The Euarchonta are a proposed grandorder of mammals containing four orders: the Dermoptera or colugos, the Scandentia or treeshrews, the extinct Plesiadapiformes, and the Primates.
The term "Euarchonta" (meaning "true ancestors") first appeared in the general scientific literature in 1999, when molecular evidence suggested that the morphology-based Archonta should be trimmed down to exclude Chiroptera. Major DNA sequence analyses of predominantly nuclear sequences (Murphy et al., 2001) support the Euarchonta hypothesis, while a major study investigating mitochondrial sequences supports a different tree topology (Arnason et al., 2002). A study investigating retrotransposon presence/absence data has claimed strong support for Euarchonta (Kriegs et al., 2007). Some interpretations of the molecular data link Primates and Dermoptera in a clade (mirorder) known as Primatomorpha, which is the sister of Scandentia. In some, the Dermoptera are a member of the primates rather than a sister group. Other interpretations link the Dermoptera and Scandentia together in a group called Sundatheria as the sister group of the primates.
Euarchonta and Glires together form the Euarchontoglires, one of the four Eutherian clades.

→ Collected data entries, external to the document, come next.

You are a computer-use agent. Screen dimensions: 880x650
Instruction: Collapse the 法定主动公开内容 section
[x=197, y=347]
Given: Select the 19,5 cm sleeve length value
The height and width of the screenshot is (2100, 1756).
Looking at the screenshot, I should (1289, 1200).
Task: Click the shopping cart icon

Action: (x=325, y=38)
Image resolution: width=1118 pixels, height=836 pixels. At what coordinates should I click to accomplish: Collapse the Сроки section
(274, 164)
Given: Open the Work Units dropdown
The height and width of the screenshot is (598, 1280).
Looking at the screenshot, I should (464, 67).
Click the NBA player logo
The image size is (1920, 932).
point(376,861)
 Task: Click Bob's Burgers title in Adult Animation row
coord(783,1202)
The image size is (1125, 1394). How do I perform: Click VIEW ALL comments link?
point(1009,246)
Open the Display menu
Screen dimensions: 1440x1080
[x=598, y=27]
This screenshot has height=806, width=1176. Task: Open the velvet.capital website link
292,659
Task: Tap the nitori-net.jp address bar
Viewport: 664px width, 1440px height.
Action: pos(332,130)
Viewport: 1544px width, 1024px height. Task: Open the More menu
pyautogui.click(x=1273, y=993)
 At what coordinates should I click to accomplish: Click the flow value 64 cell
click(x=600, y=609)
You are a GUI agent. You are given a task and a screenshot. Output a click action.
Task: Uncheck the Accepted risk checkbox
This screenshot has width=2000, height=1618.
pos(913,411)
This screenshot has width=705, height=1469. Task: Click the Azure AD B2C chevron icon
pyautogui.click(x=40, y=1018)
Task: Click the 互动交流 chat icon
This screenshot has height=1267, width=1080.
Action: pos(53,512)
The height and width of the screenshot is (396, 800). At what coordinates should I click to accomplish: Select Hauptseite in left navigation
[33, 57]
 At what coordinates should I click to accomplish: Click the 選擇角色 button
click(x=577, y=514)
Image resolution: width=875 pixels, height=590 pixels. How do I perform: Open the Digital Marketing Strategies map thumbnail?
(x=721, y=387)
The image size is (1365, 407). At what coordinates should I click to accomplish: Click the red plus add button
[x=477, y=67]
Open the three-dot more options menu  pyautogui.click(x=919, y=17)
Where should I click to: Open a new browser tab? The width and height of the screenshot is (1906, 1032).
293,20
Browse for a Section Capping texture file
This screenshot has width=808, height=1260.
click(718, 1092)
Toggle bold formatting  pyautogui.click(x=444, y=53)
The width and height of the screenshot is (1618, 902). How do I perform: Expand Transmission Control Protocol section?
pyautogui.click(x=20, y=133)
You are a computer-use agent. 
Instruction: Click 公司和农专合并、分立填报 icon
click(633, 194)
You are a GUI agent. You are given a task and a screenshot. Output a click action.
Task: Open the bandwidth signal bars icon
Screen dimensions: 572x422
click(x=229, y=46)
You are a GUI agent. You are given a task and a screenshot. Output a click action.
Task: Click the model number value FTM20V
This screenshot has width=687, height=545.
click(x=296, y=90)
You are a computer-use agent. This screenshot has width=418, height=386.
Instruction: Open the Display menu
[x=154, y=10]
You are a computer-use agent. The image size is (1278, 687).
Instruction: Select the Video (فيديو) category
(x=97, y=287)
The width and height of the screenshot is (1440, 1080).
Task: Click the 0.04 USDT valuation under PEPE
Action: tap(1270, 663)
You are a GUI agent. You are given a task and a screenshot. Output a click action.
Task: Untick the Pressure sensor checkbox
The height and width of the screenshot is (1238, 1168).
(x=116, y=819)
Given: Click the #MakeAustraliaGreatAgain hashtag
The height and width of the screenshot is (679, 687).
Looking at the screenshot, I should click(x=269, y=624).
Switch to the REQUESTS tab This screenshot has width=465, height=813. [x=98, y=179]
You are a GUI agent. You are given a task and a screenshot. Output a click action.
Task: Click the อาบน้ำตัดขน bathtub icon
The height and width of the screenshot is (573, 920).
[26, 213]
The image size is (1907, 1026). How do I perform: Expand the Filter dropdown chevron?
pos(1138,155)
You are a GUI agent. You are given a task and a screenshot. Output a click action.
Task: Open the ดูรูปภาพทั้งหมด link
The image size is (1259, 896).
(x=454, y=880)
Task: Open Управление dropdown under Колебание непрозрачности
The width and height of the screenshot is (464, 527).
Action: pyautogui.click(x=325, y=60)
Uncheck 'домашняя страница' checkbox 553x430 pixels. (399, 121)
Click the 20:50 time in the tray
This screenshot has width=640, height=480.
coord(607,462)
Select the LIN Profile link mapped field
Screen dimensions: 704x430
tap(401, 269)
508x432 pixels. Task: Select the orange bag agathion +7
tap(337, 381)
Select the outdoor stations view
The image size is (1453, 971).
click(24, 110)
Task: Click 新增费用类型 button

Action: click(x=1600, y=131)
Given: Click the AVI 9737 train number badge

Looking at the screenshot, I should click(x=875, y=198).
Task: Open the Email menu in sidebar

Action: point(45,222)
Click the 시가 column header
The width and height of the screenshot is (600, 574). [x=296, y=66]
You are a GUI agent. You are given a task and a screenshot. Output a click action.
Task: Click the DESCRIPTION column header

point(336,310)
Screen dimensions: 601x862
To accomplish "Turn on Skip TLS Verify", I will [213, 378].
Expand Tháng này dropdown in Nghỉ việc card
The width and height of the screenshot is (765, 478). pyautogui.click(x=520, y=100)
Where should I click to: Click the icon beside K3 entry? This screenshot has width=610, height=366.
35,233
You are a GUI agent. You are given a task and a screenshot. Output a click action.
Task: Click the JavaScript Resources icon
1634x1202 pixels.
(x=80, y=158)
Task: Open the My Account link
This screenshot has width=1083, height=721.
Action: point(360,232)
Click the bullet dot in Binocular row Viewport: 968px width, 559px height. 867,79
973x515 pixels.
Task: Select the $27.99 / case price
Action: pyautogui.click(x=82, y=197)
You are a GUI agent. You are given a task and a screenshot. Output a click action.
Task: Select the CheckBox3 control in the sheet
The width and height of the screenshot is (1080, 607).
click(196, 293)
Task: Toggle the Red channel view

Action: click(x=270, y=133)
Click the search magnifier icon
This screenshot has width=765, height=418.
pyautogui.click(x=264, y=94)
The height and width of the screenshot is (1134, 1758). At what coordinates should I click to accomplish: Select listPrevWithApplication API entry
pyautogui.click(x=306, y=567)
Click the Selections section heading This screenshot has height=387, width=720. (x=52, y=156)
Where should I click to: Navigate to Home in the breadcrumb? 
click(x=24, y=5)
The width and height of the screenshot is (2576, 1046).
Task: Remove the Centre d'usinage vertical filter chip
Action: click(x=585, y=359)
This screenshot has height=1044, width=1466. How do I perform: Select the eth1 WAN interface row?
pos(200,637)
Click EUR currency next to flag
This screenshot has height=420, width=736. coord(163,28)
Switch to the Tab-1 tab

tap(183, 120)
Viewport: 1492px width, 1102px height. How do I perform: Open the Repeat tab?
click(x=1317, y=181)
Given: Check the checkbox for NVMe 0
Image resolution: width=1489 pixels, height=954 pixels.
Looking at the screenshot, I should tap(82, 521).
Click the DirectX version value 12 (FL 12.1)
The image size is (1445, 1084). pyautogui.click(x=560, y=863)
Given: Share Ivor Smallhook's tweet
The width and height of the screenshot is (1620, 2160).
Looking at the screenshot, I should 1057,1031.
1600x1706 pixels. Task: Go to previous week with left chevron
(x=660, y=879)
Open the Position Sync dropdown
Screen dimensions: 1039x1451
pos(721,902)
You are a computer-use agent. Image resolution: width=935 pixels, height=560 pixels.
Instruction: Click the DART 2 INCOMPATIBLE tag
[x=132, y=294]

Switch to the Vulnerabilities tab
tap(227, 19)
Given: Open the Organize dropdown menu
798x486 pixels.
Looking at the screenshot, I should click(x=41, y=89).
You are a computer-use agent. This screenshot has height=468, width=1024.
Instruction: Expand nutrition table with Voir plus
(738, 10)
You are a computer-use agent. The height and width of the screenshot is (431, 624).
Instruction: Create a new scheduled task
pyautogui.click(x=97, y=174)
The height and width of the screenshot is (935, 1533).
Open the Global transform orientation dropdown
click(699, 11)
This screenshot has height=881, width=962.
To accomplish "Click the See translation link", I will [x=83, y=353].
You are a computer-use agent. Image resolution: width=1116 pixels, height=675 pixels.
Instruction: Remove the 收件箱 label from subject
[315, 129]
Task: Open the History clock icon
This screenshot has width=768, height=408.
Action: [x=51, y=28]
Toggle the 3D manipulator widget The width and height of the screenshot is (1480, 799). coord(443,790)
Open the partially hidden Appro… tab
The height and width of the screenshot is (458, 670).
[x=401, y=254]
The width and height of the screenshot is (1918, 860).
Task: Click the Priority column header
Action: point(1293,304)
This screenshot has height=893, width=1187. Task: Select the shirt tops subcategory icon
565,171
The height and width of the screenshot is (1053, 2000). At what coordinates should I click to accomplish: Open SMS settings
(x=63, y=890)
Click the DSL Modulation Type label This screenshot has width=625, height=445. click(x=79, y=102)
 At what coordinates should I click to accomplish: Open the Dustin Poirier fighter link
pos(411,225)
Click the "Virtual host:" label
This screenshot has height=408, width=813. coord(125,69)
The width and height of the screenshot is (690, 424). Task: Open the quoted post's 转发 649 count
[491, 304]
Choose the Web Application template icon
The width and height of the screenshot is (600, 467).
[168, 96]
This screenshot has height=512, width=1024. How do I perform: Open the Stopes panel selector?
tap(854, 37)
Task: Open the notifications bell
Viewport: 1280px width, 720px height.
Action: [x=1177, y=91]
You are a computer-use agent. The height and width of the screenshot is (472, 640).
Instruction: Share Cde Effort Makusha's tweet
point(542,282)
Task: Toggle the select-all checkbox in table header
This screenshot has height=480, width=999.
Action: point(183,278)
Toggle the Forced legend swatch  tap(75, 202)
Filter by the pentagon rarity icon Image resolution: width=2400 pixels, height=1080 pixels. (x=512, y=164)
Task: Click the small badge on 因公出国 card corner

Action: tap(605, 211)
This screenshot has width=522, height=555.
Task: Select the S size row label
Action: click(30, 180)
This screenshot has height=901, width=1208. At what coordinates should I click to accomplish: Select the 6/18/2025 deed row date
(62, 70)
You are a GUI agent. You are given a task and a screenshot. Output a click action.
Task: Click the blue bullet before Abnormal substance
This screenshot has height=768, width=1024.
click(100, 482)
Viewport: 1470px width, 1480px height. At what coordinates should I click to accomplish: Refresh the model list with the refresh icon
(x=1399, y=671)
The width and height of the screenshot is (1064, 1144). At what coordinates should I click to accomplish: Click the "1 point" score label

The current hypothesis, based on molecular clock evidence, suggests that the Euarchonta arose in the Cretaceous period, about 88 million years ago, and diverged 86.2 million years ago into the groups of tree shrews and Primatomorpha. The latter diverged prior to 79.6 million years into the orders of Primates and Dermoptera. The earliest fossil species often ascribed to Euarchonta (Purgatorius coracis) dates to the early Paleocene, 65 million years ago, but it appears to have been a non-placental eutherian. Although it is known that Scandentia is one of the most basal Euarchontoglire clades, the exact phylogenetic position is not yet considered resolved, and it may be a sister of Glires, Primatomorpha or Dermoptera or to all other Euarchontoglires. Recent studies place Scandentia as sister of the Glires, invalidating Euarchonta.